O ex-delegado-geral da Polícia Civil, Ruy Ferraz Fontes, foi assassinado em Praia Grande; crime envolveu armamento pesado, perseguição e expõe a ousadia do crime organizado.
A noite de segunda-feira (15) no litoral paulista terminou marcada pela violência que há anos o ex-delegado-geral da Polícia Civil de São Paulo, Ruy Ferraz Fontes, enfrentou de frente. Aos 63 anos, ele foi executado em Praia Grande, em uma emboscada que trouxe à tona não apenas a brutalidade da ação criminosa, mas também o peso de uma trajetória dedicada a combater a maior facção criminosa do país. A morte de Fontes é mais do que a perda de um homem: é um duro golpe na sensação de segurança e um alerta sobre o poder do crime organizado.
A perseguição e os tiros de fuzil
Fontes deixava a Prefeitura de Praia Grande, onde ocupava o cargo de secretário de Administração, quando foi perseguido por criminosos. O carro em que estava foi atingido por mais de 20 disparos de fuzil, obrigando-o a perder o controle e colidir com um ônibus em um cruzamento. Mesmo após o impacto, os assassinos desceram de outro veículo e o executaram a sangue frio.
Segundo o delegado-geral da Polícia Civil, Artur Dian, a ação envolveu técnicas apuradas e armamento pesado, com carregadores de fuzil e munições encontrados em veículos abandonados após o crime. Para a polícia, trata-se de uma ação planejada, executada com alto nível de organização.
Inimigo do PCC
Com mais de 40 anos de carreira, Ruy Ferraz Fontes ocupou cargos estratégicos na Polícia Civil, como diretor do Decap, do Denarc, do DHPP e, sobretudo, delegado-geral. Tornou-se conhecido pela coragem em enfrentar o Primeiro Comando da Capital (PCC). Foi ele quem, em 2006, indiciou toda a cúpula da facção, incluindo Marcos Willians Herbas Camacho, o Marcola, em um processo que resultou no isolamento dos líderes na Penitenciária 2 de Presidente Venceslau.
Essa atuação o colocou na mira do crime organizado. Jurado de morte pelo PCC, Fontes seguia sua vida sob constantes ameaças, mesmo após deixar o comando da Polícia Civil.
Histórico de ameaças e atentados
A execução desta semana não foi o primeiro episódio violento em sua trajetória pessoal. Em dezembro de 2023, ele sofreu um assalto em Praia Grande, quando bandidos apontaram uma arma para sua cabeça e roubaram pertences pessoais. Na ocasião, já havia demonstrado preocupação com a exposição e com a segurança de sua família.

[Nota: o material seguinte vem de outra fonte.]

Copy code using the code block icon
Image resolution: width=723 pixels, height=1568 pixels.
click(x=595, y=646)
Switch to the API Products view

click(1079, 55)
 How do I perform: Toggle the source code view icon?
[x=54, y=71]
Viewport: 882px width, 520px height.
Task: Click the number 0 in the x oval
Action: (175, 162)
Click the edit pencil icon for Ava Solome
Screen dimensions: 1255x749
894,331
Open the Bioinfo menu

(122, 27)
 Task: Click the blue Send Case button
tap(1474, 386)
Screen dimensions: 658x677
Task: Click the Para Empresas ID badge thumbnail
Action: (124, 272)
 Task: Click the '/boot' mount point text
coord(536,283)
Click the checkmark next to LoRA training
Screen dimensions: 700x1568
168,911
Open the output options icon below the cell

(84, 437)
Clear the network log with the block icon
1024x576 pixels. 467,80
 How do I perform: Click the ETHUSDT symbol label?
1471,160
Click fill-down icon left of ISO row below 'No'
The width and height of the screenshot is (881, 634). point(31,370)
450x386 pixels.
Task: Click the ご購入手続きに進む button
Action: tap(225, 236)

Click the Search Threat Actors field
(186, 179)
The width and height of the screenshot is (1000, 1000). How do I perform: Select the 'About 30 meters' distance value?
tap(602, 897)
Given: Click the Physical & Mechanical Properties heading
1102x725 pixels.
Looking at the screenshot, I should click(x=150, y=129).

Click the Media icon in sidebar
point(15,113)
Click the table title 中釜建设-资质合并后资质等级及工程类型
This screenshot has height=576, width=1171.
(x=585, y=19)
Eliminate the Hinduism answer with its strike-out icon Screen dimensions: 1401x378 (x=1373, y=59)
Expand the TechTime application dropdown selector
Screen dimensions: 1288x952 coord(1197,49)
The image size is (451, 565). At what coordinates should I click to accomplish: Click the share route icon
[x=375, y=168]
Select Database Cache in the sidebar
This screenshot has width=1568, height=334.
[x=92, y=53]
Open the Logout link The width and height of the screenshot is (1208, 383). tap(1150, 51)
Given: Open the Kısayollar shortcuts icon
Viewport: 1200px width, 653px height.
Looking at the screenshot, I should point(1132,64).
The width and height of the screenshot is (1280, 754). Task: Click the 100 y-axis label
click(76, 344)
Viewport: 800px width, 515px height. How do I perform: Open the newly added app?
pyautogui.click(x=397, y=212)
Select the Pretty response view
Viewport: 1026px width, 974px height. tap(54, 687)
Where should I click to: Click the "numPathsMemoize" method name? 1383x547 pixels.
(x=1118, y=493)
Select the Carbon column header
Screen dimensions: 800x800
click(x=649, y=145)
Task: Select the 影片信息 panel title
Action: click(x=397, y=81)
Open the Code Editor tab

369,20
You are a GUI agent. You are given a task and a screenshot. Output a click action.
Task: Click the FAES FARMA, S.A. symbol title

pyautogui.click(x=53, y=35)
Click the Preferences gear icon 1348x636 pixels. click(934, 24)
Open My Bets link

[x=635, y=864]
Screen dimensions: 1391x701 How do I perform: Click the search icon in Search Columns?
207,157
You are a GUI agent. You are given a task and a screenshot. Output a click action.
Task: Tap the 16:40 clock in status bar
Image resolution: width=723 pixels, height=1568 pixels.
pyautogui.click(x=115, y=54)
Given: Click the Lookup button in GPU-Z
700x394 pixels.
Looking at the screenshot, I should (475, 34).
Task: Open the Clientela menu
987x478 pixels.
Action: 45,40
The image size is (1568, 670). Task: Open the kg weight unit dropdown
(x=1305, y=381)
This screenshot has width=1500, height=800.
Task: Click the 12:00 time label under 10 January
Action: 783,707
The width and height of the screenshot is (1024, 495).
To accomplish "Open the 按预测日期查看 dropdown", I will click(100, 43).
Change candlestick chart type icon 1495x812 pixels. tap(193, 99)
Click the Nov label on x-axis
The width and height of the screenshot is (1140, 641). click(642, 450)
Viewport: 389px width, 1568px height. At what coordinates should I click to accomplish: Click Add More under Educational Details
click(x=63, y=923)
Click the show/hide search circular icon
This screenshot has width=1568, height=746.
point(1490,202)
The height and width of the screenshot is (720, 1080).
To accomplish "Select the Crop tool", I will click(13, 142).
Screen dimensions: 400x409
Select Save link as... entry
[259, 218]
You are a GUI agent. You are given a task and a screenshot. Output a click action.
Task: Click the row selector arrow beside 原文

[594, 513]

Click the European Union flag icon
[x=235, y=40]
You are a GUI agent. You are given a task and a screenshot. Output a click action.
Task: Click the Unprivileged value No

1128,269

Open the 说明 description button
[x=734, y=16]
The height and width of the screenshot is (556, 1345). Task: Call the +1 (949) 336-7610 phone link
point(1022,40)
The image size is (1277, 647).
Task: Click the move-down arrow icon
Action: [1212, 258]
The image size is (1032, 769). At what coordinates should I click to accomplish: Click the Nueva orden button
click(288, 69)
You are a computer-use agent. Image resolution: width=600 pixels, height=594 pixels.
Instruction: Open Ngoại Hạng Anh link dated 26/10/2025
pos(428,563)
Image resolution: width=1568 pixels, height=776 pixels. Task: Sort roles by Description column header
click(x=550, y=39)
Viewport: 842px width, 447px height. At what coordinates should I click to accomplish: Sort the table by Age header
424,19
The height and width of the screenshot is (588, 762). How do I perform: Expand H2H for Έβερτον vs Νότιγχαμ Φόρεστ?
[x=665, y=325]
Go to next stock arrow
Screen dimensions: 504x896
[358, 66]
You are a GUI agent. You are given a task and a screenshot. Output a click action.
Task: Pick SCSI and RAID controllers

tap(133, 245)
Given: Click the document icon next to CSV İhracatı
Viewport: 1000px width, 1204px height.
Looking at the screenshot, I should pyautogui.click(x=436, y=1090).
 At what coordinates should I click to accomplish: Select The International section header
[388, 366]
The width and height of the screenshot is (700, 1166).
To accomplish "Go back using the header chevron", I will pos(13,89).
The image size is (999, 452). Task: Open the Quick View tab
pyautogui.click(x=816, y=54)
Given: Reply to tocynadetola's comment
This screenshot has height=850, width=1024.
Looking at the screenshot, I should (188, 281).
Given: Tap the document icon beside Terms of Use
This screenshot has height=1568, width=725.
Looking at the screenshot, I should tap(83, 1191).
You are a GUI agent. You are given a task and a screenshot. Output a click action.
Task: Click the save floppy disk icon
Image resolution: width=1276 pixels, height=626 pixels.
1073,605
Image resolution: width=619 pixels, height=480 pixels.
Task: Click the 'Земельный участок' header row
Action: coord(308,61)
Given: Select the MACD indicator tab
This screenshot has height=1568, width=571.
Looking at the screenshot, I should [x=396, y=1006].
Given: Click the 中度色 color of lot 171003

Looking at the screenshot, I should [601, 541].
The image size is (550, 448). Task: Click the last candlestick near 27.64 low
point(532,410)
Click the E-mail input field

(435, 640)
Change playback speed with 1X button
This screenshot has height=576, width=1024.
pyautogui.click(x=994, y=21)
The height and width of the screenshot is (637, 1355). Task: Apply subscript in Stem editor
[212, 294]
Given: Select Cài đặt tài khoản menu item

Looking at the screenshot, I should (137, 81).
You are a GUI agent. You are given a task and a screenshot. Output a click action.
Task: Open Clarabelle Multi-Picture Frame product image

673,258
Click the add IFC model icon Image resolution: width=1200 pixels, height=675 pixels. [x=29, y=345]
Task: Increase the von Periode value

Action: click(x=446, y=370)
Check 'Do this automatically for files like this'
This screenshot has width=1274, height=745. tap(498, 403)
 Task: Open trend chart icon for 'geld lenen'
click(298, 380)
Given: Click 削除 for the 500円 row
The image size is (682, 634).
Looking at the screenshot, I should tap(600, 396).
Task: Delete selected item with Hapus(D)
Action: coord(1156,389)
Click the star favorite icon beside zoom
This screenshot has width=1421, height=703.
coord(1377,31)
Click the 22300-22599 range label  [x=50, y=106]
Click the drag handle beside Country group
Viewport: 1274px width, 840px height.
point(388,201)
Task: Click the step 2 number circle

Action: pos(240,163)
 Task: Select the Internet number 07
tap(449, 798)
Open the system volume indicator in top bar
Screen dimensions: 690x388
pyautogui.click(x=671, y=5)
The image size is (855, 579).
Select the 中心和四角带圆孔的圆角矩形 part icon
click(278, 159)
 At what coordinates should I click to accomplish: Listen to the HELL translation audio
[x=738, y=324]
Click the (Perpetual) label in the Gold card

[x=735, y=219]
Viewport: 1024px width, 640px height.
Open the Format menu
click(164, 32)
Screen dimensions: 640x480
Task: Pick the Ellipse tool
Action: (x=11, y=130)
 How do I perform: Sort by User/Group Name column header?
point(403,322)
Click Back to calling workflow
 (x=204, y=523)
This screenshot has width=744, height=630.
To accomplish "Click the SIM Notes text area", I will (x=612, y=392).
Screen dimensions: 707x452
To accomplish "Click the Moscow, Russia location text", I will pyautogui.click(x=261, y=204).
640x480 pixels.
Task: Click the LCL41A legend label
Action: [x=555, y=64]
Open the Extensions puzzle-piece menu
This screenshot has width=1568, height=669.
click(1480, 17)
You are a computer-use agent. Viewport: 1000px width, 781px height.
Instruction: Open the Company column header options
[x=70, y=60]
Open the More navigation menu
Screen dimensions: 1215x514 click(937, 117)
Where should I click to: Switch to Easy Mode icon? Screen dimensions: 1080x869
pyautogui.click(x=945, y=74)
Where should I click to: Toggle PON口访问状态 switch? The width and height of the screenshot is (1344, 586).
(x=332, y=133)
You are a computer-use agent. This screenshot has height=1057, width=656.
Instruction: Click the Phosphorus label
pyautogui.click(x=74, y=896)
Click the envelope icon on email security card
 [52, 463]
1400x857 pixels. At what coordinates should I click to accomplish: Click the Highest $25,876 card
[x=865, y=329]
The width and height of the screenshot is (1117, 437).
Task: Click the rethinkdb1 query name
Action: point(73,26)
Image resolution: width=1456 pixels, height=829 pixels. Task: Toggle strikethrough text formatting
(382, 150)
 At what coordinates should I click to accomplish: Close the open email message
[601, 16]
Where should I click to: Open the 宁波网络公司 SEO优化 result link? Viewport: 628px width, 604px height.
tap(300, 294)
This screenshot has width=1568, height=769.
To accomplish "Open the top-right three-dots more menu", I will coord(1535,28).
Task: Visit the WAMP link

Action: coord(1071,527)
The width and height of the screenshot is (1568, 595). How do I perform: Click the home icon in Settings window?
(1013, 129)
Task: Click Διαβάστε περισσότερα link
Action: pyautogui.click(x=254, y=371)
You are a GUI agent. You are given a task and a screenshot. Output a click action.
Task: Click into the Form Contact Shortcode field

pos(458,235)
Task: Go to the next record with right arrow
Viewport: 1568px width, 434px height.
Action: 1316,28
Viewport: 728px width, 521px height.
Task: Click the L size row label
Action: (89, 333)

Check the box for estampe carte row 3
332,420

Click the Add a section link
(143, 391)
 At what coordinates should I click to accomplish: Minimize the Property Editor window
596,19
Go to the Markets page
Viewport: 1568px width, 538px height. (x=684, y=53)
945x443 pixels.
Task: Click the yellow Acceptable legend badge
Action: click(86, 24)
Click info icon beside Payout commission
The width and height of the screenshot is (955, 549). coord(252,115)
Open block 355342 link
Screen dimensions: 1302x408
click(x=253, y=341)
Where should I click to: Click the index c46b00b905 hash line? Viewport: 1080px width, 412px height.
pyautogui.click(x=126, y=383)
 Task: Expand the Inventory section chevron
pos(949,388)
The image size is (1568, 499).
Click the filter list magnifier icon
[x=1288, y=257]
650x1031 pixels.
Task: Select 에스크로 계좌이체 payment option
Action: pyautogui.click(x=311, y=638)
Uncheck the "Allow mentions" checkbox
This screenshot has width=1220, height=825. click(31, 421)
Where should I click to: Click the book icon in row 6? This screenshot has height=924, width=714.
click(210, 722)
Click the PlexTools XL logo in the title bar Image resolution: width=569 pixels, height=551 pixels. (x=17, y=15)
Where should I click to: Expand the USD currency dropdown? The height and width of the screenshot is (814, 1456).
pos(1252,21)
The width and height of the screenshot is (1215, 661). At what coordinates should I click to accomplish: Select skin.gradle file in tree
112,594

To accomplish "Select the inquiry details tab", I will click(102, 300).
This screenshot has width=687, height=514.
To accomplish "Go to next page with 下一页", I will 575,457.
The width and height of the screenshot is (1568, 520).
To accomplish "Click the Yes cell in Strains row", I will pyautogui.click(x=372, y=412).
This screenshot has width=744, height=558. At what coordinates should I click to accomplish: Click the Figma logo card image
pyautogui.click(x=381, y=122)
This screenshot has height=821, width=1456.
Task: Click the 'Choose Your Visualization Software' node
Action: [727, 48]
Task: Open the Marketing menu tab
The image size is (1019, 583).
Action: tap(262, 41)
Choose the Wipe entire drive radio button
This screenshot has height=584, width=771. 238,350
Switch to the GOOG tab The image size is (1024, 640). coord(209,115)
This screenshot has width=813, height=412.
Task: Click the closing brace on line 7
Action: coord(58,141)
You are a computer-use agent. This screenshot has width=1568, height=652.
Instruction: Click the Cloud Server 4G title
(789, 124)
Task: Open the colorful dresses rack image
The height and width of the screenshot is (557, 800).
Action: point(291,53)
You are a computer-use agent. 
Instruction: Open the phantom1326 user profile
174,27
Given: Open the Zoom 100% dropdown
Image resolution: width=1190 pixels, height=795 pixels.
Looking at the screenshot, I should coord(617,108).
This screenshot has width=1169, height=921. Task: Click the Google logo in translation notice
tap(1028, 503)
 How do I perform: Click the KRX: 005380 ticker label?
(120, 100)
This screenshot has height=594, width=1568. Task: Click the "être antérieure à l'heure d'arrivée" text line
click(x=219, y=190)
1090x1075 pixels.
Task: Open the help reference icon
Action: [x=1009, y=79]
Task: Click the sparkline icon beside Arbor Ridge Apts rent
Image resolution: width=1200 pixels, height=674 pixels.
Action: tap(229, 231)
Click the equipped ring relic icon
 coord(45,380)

Fontes também foi vítima de emboscadas e assaltos em 2022, 2020 e 2012, algumas marcadas por troca de tiros e feridos. Ainda assim, seguia em frente, mesmo reconhecendo que “os bandidos sabiam onde morava”.
Reação imediata das autoridades
O governador de São Paulo, Tarcísio de Freitas, e o secretário de Segurança, Guilherme Derrite, determinaram prioridade máxima às investigações. Mais de 100 policiais da Rota, do Garra e do Gaeco foram deslocados para Praia Grande em uma megaoperação de busca pelos envolvidos.
A Polícia Federal também se colocou à disposição para auxiliar, oferecendo reforço de agentes e tecnologia de investigação. Segundo as autoridades, todas as hipóteses estão sendo analisadas, inclusive a ligação direta do crime com o PCC.
Um crime planejado
As primeiras análises apontam que o ex-delegado pode ter sido seguido por dias antes da execução. Dois veículos foram encontrados abandonados – um deles incendiado – e são peças-chave na apuração. As equipes analisam imagens de câmeras da região e colhem depoimentos de pessoas próximas.
Para o secretário-executivo da SSP, Osvaldo Nico, a elucidação do crime é questão de honra: “Já estamos no local promovendo diligências e usando ferramentas de inteligência para identificar os criminosos”.
Um legado de enfrentamento
Formado em Direito, com especialização em Administração Pública e cursos internacionais em combate ao narcotráfico e antiterrorismo, Fontes construiu uma carreira marcada pela firmeza contra o crime. Sua morte, entretanto, expõe que a retaliação pode chegar mesmo a quem dedicou a vida a enfrentar o poder paralelo.
A execução de Ruy Ferraz Fontes ecoa como símbolo da ousadia do crime organizado em desafiar o Estado. Mais do que uma tragédia pessoal, é um alerta de que a luta contra facções criminosas ainda exige vigilância, coragem e compromisso. Em meio à dor, fica a reflexão: até que ponto o sacrifício de quem combate o crime será lembrado apenas como estatística, e quando será, de fato, transformado em força para que novas histórias de violência não se repitam?